▶ _What is asked_:
Copy each of the following entries line for line, changing nothing.

Target position records:
^^^^

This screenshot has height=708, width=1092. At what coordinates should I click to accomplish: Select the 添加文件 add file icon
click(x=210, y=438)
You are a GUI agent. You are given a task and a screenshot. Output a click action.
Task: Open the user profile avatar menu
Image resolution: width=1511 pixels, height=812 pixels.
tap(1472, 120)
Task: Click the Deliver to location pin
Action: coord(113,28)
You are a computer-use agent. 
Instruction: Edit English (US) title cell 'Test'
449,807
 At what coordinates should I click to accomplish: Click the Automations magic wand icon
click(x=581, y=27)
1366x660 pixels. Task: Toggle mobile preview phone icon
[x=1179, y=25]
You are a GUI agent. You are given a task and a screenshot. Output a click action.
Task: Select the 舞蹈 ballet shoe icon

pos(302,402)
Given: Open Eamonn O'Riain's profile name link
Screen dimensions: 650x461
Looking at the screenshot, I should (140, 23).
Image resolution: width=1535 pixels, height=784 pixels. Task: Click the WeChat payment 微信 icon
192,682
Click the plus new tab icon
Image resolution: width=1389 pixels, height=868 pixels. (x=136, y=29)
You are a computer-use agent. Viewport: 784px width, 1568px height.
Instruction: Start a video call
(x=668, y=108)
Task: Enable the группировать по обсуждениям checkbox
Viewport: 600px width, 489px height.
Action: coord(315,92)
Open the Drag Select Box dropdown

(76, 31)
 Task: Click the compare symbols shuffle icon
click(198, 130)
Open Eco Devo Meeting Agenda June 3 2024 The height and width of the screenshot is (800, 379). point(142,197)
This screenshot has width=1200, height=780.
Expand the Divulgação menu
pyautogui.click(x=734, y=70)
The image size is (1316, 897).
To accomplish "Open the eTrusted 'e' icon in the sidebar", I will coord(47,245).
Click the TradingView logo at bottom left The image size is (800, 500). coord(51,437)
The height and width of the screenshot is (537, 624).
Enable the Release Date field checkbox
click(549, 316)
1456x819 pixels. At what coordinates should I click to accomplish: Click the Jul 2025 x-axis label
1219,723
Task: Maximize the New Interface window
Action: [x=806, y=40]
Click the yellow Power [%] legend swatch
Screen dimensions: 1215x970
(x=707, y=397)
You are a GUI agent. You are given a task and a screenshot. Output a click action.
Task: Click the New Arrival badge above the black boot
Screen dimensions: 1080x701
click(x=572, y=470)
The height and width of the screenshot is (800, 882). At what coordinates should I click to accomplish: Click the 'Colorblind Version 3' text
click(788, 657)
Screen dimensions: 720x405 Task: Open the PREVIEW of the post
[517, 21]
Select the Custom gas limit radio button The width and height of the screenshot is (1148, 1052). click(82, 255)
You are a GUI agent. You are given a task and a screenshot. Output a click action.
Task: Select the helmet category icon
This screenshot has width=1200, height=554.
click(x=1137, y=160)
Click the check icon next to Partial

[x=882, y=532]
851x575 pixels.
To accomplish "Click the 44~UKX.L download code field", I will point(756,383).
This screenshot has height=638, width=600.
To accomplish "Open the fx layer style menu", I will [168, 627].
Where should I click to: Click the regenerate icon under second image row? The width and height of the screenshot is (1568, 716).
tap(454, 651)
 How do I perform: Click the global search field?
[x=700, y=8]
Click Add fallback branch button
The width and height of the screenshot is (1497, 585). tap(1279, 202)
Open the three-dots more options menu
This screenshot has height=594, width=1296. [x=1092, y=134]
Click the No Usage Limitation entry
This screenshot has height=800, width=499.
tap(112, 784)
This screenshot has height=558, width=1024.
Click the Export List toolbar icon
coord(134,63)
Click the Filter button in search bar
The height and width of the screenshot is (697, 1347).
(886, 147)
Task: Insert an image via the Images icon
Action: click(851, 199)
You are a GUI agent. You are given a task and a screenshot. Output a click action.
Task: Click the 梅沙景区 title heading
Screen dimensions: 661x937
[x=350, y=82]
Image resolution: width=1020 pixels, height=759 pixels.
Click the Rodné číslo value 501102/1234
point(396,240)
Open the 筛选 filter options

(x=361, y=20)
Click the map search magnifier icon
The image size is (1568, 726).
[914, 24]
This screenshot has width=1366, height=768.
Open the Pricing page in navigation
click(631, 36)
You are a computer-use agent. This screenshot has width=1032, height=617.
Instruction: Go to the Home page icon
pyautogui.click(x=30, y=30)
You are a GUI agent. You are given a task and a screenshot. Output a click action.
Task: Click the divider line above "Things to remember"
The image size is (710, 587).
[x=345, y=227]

^^^^

▶ _Answer for the task_:
This screenshot has height=708, width=1092. At what coordinates should I click to accomplish: Select the 添加文件 add file icon
click(x=210, y=438)
You are a GUI agent. You are given a task and a screenshot. Output a click action.
Task: Open the user profile avatar menu
Image resolution: width=1511 pixels, height=812 pixels.
tap(1472, 120)
Task: Click the Deliver to location pin
Action: coord(113,28)
You are a computer-use agent. 
Instruction: Edit English (US) title cell 'Test'
449,807
 At what coordinates should I click to accomplish: Click the Automations magic wand icon
click(x=581, y=27)
1366x660 pixels. Task: Toggle mobile preview phone icon
[x=1179, y=25]
You are a GUI agent. You are given a task and a screenshot. Output a click action.
Task: Select the 舞蹈 ballet shoe icon

pos(302,402)
Given: Open Eamonn O'Riain's profile name link
Screen dimensions: 650x461
Looking at the screenshot, I should (140, 23).
Image resolution: width=1535 pixels, height=784 pixels. Task: Click the WeChat payment 微信 icon
192,682
Click the plus new tab icon
Image resolution: width=1389 pixels, height=868 pixels. (x=136, y=29)
You are a computer-use agent. Viewport: 784px width, 1568px height.
Instruction: Start a video call
(x=668, y=108)
Task: Enable the группировать по обсуждениям checkbox
Viewport: 600px width, 489px height.
Action: coord(315,92)
Open the Drag Select Box dropdown

(76, 31)
 Task: Click the compare symbols shuffle icon
click(198, 130)
Open Eco Devo Meeting Agenda June 3 2024 The height and width of the screenshot is (800, 379). point(142,197)
This screenshot has width=1200, height=780.
Expand the Divulgação menu
pyautogui.click(x=734, y=70)
The image size is (1316, 897).
To accomplish "Open the eTrusted 'e' icon in the sidebar", I will coord(47,245).
Click the TradingView logo at bottom left The image size is (800, 500). coord(51,437)
The height and width of the screenshot is (537, 624).
Enable the Release Date field checkbox
click(549, 316)
1456x819 pixels. At what coordinates should I click to accomplish: Click the Jul 2025 x-axis label
1219,723
Task: Maximize the New Interface window
Action: [x=806, y=40]
Click the yellow Power [%] legend swatch
Screen dimensions: 1215x970
(x=707, y=397)
You are a GUI agent. You are given a task and a screenshot. Output a click action.
Task: Click the New Arrival badge above the black boot
Screen dimensions: 1080x701
click(x=572, y=470)
The height and width of the screenshot is (800, 882). At what coordinates should I click to accomplish: Click the 'Colorblind Version 3' text
click(788, 657)
Screen dimensions: 720x405 Task: Open the PREVIEW of the post
[517, 21]
Select the Custom gas limit radio button The width and height of the screenshot is (1148, 1052). click(82, 255)
You are a GUI agent. You are given a task and a screenshot. Output a click action.
Task: Select the helmet category icon
This screenshot has width=1200, height=554.
click(x=1137, y=160)
Click the check icon next to Partial

[x=882, y=532]
851x575 pixels.
To accomplish "Click the 44~UKX.L download code field", I will point(756,383).
This screenshot has height=638, width=600.
To accomplish "Open the fx layer style menu", I will [168, 627].
Where should I click to: Click the regenerate icon under second image row? The width and height of the screenshot is (1568, 716).
tap(454, 651)
 How do I perform: Click the global search field?
[x=700, y=8]
Click Add fallback branch button
The width and height of the screenshot is (1497, 585). tap(1279, 202)
Open the three-dots more options menu
This screenshot has height=594, width=1296. [x=1092, y=134]
Click the No Usage Limitation entry
This screenshot has height=800, width=499.
tap(112, 784)
This screenshot has height=558, width=1024.
Click the Export List toolbar icon
coord(134,63)
Click the Filter button in search bar
The height and width of the screenshot is (697, 1347).
(886, 147)
Task: Insert an image via the Images icon
Action: click(851, 199)
You are a GUI agent. You are given a task and a screenshot. Output a click action.
Task: Click the 梅沙景区 title heading
Screen dimensions: 661x937
[x=350, y=82]
Image resolution: width=1020 pixels, height=759 pixels.
Click the Rodné číslo value 501102/1234
point(396,240)
Open the 筛选 filter options

(x=361, y=20)
Click the map search magnifier icon
The image size is (1568, 726).
[914, 24]
This screenshot has width=1366, height=768.
Open the Pricing page in navigation
click(631, 36)
You are a computer-use agent. This screenshot has width=1032, height=617.
Instruction: Go to the Home page icon
pyautogui.click(x=30, y=30)
You are a GUI agent. You are given a task and a screenshot. Output a click action.
Task: Click the divider line above "Things to remember"
The image size is (710, 587).
[x=345, y=227]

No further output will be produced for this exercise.